Music is all about expectations and how well you can predict what's to come. How much you like a song depends primarily on one thing: how well you can predict what comes next. Great musicians play with your brain and expectations in the way that they get you to expect something, and then surprise you, before taking you back to comfortable terrain.

For example, many people sitting through a wedding service at a church will tear up only when "Here Comes The Bride" starts playing, because then they know what's to come. Another classic move is to suddenly drop the music, for example in Jazz, and having the singer "prompt" the band at certain points. There's also something called the deceptive cadence, which is when a song repeats certain patterns over and over again, until you expect it to do nothing else and then, at the last chance it gets, an unexpected rhythm break or unfamiliar chord catches you off guard (kind of like the rhythm switch in this electronic song). However, it's important as a composer to not overdo this, because it'll wear the listener out. For example, the song "Over The Rainbow" does a great job by ripping the listener out of his comfort zone with the chorus part "some-WHERE", but then brings you back nicely with the rest of it.
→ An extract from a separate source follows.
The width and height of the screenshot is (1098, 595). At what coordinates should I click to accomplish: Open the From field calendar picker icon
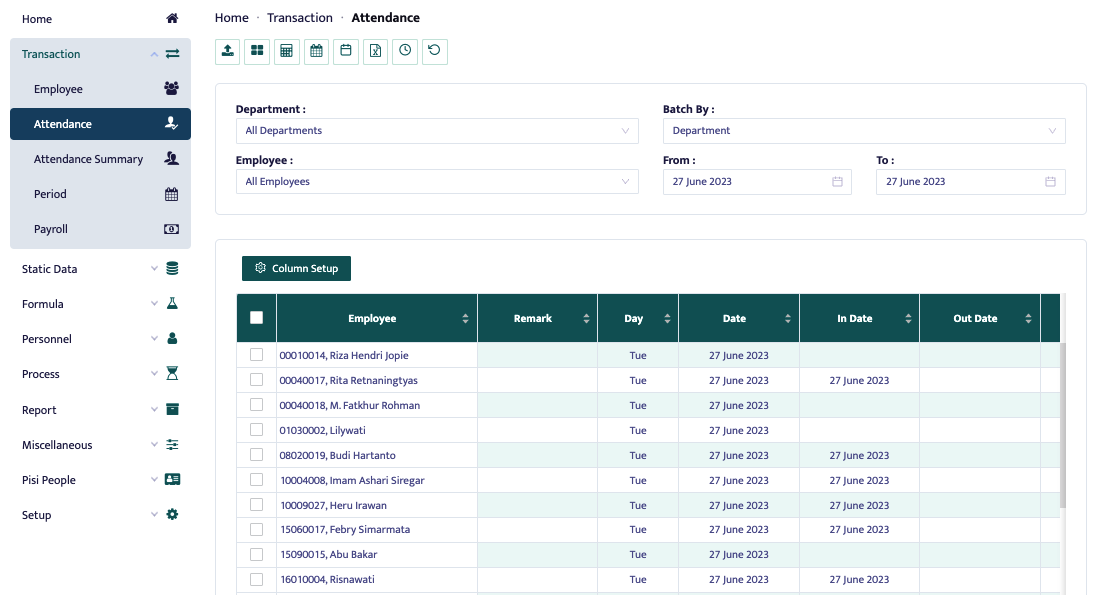click(837, 181)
Songs' Lasting Brain Imprints

Each song you hear leaves an imprint in your brain, which is used for future reference. Memory is an incredible complicated thing, but music seems to have somehow cracked the code – songs are really easy for us to remember. While many areas of the brain light up simultaneously during music, such as your subcortical structures, auditory cortices, the hippocampus and others, something unique happens the very first time you hear any song: a certain set of neurons fires together, and a unique, abstract, generalized imprint is created.

This can then be called upon any future time you hear this song or a part of it. That's why when studies looked at the brain waves of people when they listened to songs and compared them to when they were just imagining the song in their head, the patterns were indistinguishable. The resulting model is called multiple trace theory and it suggests that our brains store both more abstract (like the overall combination of instruments, rhythm and melody), as well as more specific information (like the slang words in the lyrics) of the songs. That's how you can remember a childhood event from decades ago when you hear an old song or where you first listened to a song by your favorite artist.

Mindset Shifts

  • Recognize music as a core evolutionary tool that shaped human speech and attraction.
  • Anticipate musical enjoyment through prediction and balanced surprises.
  • View every song as creating a permanent, recallable neural imprint.
  • Embrace music listening as activating multiple brain areas simultaneously.
  • Appreciate great musicians for mastering expectation and neural engagement.
  • This Week

    1. Listen to a familiar song like "Here Comes The Bride" and note when your emotions peak due to prediction. 2. Play a jazz track with singer prompts or sudden drops, then analyze how the surprise enhances your liking. 3. Hear a new song daily and later imagine it to test if brain patterns match listening recall. 4. Recall a childhood song and journal the specific memories it triggers via abstract and detailed imprints. 5. Dance or sing for 5 minutes daily to embody Darwin's mate-selection signals of health and security.

    Who Should Read This

    The 16 year old aspiring violinist who's sometimes frustrated with practice, the 54 year old classical music connoisseur who enjoys sitting in his armchair and listening to the classics, and anyone who regularly walks around with headphones on outside.

    Who Should Skip This

    Skip if you're uninterested in music's science and only want practical music-making tips without brain evolution or prediction details.